▶ [Travail demandé]
Recopiez, s'il vous plaît, le passage de l'extrait de l'arrêt allant de « 3 . Dès lors » jusqu'à « en écarter . », en substituant « groupe consultatif » à « comité consultatif ».

▶ [Extrait du document]
⟨
2 . Si l' autorité investie du pouvoir de nomination n' est pas tenue de motiver les décisions de promotion à l' égard des candidats non promus, elle est néanmoins obligée, conformément à l' article 90, paragraphe 2, du statut, de motiver une décision portant rejet d' une réclamation contestant une promotion . Cependant, les promotions se faisant, aux termes de l' article 45 du statut, "au choix", la motivation ne saurait concerner que l' existence des conditions légales auxquelles le statut
subordonne la régularité de la promotion . Cela ne signifie pas que l' institution concernée doive exposer en détail la façon dont elle a estimé que le candidat nommé remplissait les conditions de l' avis de vacance .

3 . Dès lors qu' une institution crée en son sein un comité consultatif non prescrit par le statut, afin de disposer, en vue de la nomination à certains postes, d' un avis sur les capacités et les aptitudes des candidats au regard des qualifications requises, cette mesure vise à assurer à cette institution, en tant qu' autorité investie du pouvoir de nomination, une meilleure base pour procéder à l' examen comparatif des mérites des candidats, exigé par l' article 45 du statut .

Il en résulte que l' avis exprimé par un comité paritaire de promotion doit faire partie des éléments que l' autorité investie du pouvoir de nomination est tenue de prendre en considération pour fonder sa propre appréciation des candidats, même si elle estime devoir s' en écarter .

Parties

Dans l' affaire T-25/90,

Richard Schoenherr, fonctionnaire du Comité économique et social, demeurant à Bruxelles, Belgique, représenté par Mes Marcel Slusny et Olivier Slusny, avocats au barreau de Bruxelles, ayant élu domicile à Luxembourg en l' étude de Me Ernest Arendt, 4, avenue Marie-Thérèse,

partie requérante,

contre

Comité économique et social des Communautés européennes, représenté initialement par M . Detlef Brueggemann, conseiller juridique, puis par M . Moisés Bermejo Garde, en qualité d' agent, assisté de Me Jean-François Bellis, avocat au barreau de Bruxelles, ayant élu domicile à Luxembourg auprès de M . Roberto Hayder, fonctionnaire national détaché auprès du service juridique de la Commission, Centre Wagner, Kirchberg,

partie défenderesse,

ayant pour objet l' annulation de la décision n 259/89 A du président du Comité économique et social, du 1er août 1989, portant nomination de M . Giovanni Di Carlo à un poste de traducteur principal,

LE TRIBUNAL ( cinquième chambre ),

composé de MM . C . P . Briët, président, H . Kirschner et J . Biancarelli, juges,

greffier : Mme B . Pastor, administrateur

vu la procédure écrite et à la suite de la procédure orale du 12 juillet 1991,

rend le présent

Arrêt

Motifs de l'arrêt

Les faits à l' origine du recours

1 Le requérant, fonctionnaire du Comité économique et social ( ci-après "CES "), a été recruté le 15 mai 1979 en qualité d' agent auxiliaire . A partir du 1er mai 1980, il est devenu agent temporaire . Le requérant a été nommé fonctionnaire stagiaire le 1er février 1981 et titularisé le 1er novembre 1981 au grade LA 7 . Le 1er octobre 1984, le requérant a été promu au grade LA 6 .
⟩
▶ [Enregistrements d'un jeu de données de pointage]
⟨
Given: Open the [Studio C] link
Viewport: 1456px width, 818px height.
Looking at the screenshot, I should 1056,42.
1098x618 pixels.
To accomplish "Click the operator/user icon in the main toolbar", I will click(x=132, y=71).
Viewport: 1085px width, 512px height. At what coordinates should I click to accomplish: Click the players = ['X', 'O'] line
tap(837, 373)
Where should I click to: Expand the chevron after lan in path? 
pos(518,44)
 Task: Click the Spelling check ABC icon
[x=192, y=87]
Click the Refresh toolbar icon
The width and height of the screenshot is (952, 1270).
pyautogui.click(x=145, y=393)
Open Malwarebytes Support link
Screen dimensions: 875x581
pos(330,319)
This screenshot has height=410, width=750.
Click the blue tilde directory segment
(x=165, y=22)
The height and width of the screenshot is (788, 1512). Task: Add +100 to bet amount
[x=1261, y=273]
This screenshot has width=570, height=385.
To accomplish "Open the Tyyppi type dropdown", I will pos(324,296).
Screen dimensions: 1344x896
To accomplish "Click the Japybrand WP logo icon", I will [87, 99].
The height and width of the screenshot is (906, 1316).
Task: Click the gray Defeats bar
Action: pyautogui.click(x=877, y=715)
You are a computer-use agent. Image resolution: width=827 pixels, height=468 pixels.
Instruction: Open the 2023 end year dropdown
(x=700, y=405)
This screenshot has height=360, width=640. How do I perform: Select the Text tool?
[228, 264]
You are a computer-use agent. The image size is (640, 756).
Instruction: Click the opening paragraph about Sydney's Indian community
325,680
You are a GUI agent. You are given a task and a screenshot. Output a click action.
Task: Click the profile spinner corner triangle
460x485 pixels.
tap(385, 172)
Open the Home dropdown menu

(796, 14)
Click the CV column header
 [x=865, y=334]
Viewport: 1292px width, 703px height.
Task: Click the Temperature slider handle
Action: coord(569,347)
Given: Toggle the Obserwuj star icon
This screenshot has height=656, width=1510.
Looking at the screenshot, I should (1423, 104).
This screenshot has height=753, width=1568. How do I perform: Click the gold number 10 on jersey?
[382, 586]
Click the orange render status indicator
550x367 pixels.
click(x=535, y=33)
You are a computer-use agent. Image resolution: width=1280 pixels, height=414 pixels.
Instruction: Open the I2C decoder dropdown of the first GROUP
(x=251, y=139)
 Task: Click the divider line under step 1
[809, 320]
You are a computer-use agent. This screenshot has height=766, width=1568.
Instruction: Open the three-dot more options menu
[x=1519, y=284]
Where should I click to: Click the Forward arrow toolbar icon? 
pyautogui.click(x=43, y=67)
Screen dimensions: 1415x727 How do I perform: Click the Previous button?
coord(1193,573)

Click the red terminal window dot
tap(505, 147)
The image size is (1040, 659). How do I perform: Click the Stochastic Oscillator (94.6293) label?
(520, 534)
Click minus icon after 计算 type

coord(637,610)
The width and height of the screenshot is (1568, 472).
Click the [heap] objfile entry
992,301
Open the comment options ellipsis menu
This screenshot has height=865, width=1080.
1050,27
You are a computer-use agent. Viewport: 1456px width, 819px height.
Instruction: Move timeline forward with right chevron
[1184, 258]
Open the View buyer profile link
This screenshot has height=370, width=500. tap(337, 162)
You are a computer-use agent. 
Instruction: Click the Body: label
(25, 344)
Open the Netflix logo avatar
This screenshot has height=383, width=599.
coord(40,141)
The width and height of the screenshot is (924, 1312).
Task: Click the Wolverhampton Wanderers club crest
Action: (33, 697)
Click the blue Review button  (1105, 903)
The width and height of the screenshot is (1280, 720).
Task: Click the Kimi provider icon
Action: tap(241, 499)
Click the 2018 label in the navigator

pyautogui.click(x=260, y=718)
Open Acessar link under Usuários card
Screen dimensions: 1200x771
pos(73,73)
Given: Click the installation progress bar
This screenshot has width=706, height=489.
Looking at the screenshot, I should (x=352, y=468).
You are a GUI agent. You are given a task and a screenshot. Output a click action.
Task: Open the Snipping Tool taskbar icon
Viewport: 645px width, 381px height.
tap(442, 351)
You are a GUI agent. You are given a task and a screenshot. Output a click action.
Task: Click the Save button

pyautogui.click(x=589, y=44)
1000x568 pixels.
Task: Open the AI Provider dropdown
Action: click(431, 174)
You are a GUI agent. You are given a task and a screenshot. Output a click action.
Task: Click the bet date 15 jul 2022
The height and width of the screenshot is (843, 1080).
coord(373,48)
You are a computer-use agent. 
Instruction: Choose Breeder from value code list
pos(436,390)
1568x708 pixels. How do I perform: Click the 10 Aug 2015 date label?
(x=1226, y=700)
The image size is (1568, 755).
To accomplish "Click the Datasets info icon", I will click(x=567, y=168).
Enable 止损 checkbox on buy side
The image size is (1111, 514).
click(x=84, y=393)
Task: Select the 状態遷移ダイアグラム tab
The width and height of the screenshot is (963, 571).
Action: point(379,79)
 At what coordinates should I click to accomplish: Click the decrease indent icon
⟩
▶ [Résolution du problème]
3 . Dès lors qu' une institution crée en son sein un groupe consultatif non prescrit par le statut, afin de disposer, en vue de la nomination à certains postes, d' un avis sur les capacités et les aptitudes des candidats au regard des qualifications requises, cette mesure vise à assurer à cette institution, en tant qu' autorité investie du pouvoir de nomination, une meilleure base pour procéder à l' examen comparatif des mérites des candidats, exigé par l' article 45 du statut .

Il en résulte que l' avis exprimé par un comité paritaire de promotion doit faire partie des éléments que l' autorité investie du pouvoir de nomination est tenue de prendre en considération pour fonder sa propre appréciation des candidats, même si elle estime devoir s' en écarter .